> Task requirements
Rewrite the data below with "Accept all" replaced by "Allow all" and everything else left unchanged.
------------
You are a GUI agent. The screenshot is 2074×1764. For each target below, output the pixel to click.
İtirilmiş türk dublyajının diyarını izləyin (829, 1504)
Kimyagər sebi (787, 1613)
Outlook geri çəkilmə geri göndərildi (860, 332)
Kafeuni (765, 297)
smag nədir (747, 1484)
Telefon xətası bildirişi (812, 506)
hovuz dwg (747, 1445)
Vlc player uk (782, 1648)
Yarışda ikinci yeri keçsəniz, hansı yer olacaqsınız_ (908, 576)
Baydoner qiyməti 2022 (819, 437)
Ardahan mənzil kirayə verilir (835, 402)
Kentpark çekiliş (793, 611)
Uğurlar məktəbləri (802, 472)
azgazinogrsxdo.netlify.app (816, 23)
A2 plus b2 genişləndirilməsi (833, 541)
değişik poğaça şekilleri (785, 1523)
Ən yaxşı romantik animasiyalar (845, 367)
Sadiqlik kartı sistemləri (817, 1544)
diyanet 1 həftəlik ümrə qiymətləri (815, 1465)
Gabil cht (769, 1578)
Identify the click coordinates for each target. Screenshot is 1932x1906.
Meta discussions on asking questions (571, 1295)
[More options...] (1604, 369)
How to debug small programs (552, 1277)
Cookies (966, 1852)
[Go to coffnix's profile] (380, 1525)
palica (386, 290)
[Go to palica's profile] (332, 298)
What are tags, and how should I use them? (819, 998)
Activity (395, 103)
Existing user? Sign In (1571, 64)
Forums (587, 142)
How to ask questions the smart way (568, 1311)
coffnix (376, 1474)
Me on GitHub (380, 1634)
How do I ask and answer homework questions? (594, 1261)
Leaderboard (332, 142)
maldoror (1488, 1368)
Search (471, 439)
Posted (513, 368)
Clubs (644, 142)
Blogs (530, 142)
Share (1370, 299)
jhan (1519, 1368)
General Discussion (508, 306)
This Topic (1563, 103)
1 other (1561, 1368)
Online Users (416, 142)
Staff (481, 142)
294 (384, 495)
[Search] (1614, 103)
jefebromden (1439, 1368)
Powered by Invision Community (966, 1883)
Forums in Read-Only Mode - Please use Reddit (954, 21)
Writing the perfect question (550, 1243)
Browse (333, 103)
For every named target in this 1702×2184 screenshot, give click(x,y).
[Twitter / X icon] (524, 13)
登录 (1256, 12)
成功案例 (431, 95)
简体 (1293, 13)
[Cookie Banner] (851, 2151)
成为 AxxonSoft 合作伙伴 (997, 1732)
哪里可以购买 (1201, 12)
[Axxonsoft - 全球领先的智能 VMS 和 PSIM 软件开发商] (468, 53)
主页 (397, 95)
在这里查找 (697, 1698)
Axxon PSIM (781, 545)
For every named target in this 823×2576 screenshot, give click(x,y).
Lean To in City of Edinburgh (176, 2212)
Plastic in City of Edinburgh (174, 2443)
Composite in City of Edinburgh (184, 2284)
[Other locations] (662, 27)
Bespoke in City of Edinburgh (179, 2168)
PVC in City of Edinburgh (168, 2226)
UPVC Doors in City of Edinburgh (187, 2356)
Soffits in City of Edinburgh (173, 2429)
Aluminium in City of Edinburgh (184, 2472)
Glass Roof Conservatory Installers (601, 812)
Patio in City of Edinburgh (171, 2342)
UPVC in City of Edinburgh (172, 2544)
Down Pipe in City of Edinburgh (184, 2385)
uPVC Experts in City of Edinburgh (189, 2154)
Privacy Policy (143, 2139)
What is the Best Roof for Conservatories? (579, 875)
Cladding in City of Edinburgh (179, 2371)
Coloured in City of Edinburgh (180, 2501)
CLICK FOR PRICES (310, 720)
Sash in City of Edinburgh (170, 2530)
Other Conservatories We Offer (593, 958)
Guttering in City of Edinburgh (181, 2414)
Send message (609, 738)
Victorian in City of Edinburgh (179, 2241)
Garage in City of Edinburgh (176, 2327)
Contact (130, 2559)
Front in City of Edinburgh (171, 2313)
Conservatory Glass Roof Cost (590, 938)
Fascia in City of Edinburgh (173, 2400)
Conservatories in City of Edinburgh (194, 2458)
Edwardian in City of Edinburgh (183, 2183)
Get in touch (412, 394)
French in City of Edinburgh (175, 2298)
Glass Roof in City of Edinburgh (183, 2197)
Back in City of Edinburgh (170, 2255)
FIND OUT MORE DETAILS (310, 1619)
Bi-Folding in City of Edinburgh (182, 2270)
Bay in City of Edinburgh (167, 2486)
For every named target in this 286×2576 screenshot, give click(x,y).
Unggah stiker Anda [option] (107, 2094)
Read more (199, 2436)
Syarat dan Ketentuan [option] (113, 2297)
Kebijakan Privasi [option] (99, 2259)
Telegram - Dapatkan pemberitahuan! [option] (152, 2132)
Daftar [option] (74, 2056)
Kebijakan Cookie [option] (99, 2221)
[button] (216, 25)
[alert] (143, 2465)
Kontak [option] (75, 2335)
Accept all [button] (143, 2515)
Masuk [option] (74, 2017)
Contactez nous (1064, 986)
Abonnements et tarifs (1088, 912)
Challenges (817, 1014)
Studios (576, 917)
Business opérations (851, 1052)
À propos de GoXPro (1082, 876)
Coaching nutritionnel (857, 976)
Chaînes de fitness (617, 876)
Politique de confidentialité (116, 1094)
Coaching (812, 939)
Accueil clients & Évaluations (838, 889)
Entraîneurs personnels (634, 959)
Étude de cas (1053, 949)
------------
> Output of the exercise
You are a GUI agent. The screenshot is 2074×1764. For each target below, output the pixel to click.
İtirilmiş türk dublyajının diyarını izləyin (829, 1504)
Kimyagər sebi (787, 1613)
Outlook geri çəkilmə geri göndərildi (860, 332)
Kafeuni (765, 297)
smag nədir (747, 1484)
Telefon xətası bildirişi (812, 506)
hovuz dwg (747, 1445)
Vlc player uk (782, 1648)
Yarışda ikinci yeri keçsəniz, hansı yer olacaqsınız_ (908, 576)
Baydoner qiyməti 2022 (819, 437)
Ardahan mənzil kirayə verilir (835, 402)
Kentpark çekiliş (793, 611)
Uğurlar məktəbləri (802, 472)
azgazinogrsxdo.netlify.app (816, 23)
A2 plus b2 genişləndirilməsi (833, 541)
değişik poğaça şekilleri (785, 1523)
Ən yaxşı romantik animasiyalar (845, 367)
Sadiqlik kartı sistemləri (817, 1544)
diyanet 1 həftəlik ümrə qiymətləri (815, 1465)
Gabil cht (769, 1578)
Identify the click coordinates for each target. Screenshot is 1932x1906.
Meta discussions on asking questions (571, 1295)
[More options...] (1604, 369)
How to debug small programs (552, 1277)
Cookies (966, 1852)
[Go to coffnix's profile] (380, 1525)
palica (386, 290)
[Go to palica's profile] (332, 298)
What are tags, and how should I use them? (819, 998)
Activity (395, 103)
Existing user? Sign In (1571, 64)
Forums (587, 142)
How to ask questions the smart way (568, 1311)
coffnix (376, 1474)
Me on GitHub (380, 1634)
How do I ask and answer homework questions? (594, 1261)
Leaderboard (332, 142)
maldoror (1488, 1368)
Search (471, 439)
Posted (513, 368)
Clubs (644, 142)
Blogs (530, 142)
Share (1370, 299)
jhan (1519, 1368)
General Discussion (508, 306)
This Topic (1563, 103)
1 other (1561, 1368)
Online Users (416, 142)
Staff (481, 142)
294 (384, 495)
[Search] (1614, 103)
jefebromden (1439, 1368)
Powered by Invision Community (966, 1883)
Forums in Read-Only Mode - Please use Reddit (954, 21)
Writing the perfect question (550, 1243)
Browse (333, 103)
For every named target in this 1702×2184 screenshot, give click(x,y).
[Twitter / X icon] (524, 13)
登录 (1256, 12)
成功案例 (431, 95)
简体 (1293, 13)
[Cookie Banner] (851, 2151)
成为 AxxonSoft 合作伙伴 (997, 1732)
哪里可以购买 (1201, 12)
[Axxonsoft - 全球领先的智能 VMS 和 PSIM 软件开发商] (468, 53)
主页 (397, 95)
在这里查找 (697, 1698)
Axxon PSIM (781, 545)
For every named target in this 823×2576 screenshot, give click(x,y).
Lean To in City of Edinburgh (176, 2212)
Plastic in City of Edinburgh (174, 2443)
Composite in City of Edinburgh (184, 2284)
[Other locations] (662, 27)
Bespoke in City of Edinburgh (179, 2168)
PVC in City of Edinburgh (168, 2226)
UPVC Doors in City of Edinburgh (187, 2356)
Soffits in City of Edinburgh (173, 2429)
Aluminium in City of Edinburgh (184, 2472)
Glass Roof Conservatory Installers (601, 812)
Patio in City of Edinburgh (171, 2342)
UPVC in City of Edinburgh (172, 2544)
Down Pipe in City of Edinburgh (184, 2385)
uPVC Experts in City of Edinburgh (189, 2154)
Privacy Policy (143, 2139)
What is the Best Roof for Conservatories? (579, 875)
Cladding in City of Edinburgh (179, 2371)
Coloured in City of Edinburgh (180, 2501)
CLICK FOR PRICES (310, 720)
Sash in City of Edinburgh (170, 2530)
Other Conservatories We Offer (593, 958)
Guttering in City of Edinburgh (181, 2414)
Send message (609, 738)
Victorian in City of Edinburgh (179, 2241)
Garage in City of Edinburgh (176, 2327)
Contact (130, 2559)
Front in City of Edinburgh (171, 2313)
Conservatory Glass Roof Cost (590, 938)
Fascia in City of Edinburgh (173, 2400)
Conservatories in City of Edinburgh (194, 2458)
Edwardian in City of Edinburgh (183, 2183)
Get in touch (412, 394)
French in City of Edinburgh (175, 2298)
Glass Roof in City of Edinburgh (183, 2197)
Back in City of Edinburgh (170, 2255)
FIND OUT MORE DETAILS (310, 1619)
Bi-Folding in City of Edinburgh (182, 2270)
Bay in City of Edinburgh (167, 2486)
For every named target in this 286×2576 screenshot, give click(x,y).
Unggah stiker Anda [option] (107, 2094)
Read more (199, 2436)
Syarat dan Ketentuan [option] (113, 2297)
Kebijakan Privasi [option] (99, 2259)
Telegram - Dapatkan pemberitahuan! [option] (152, 2132)
Daftar [option] (74, 2056)
Kebijakan Cookie [option] (99, 2221)
[button] (216, 25)
[alert] (143, 2465)
Kontak [option] (75, 2335)
Allow all [button] (143, 2515)
Masuk [option] (74, 2017)
Contactez nous (1064, 986)
Abonnements et tarifs (1088, 912)
Challenges (817, 1014)
Studios (576, 917)
Business opérations (851, 1052)
À propos de GoXPro (1082, 876)
Coaching nutritionnel (857, 976)
Chaînes de fitness (617, 876)
Politique de confidentialité (116, 1094)
Coaching (812, 939)
Accueil clients & Évaluations (838, 889)
Entraîneurs personnels (634, 959)
Étude de cas (1053, 949)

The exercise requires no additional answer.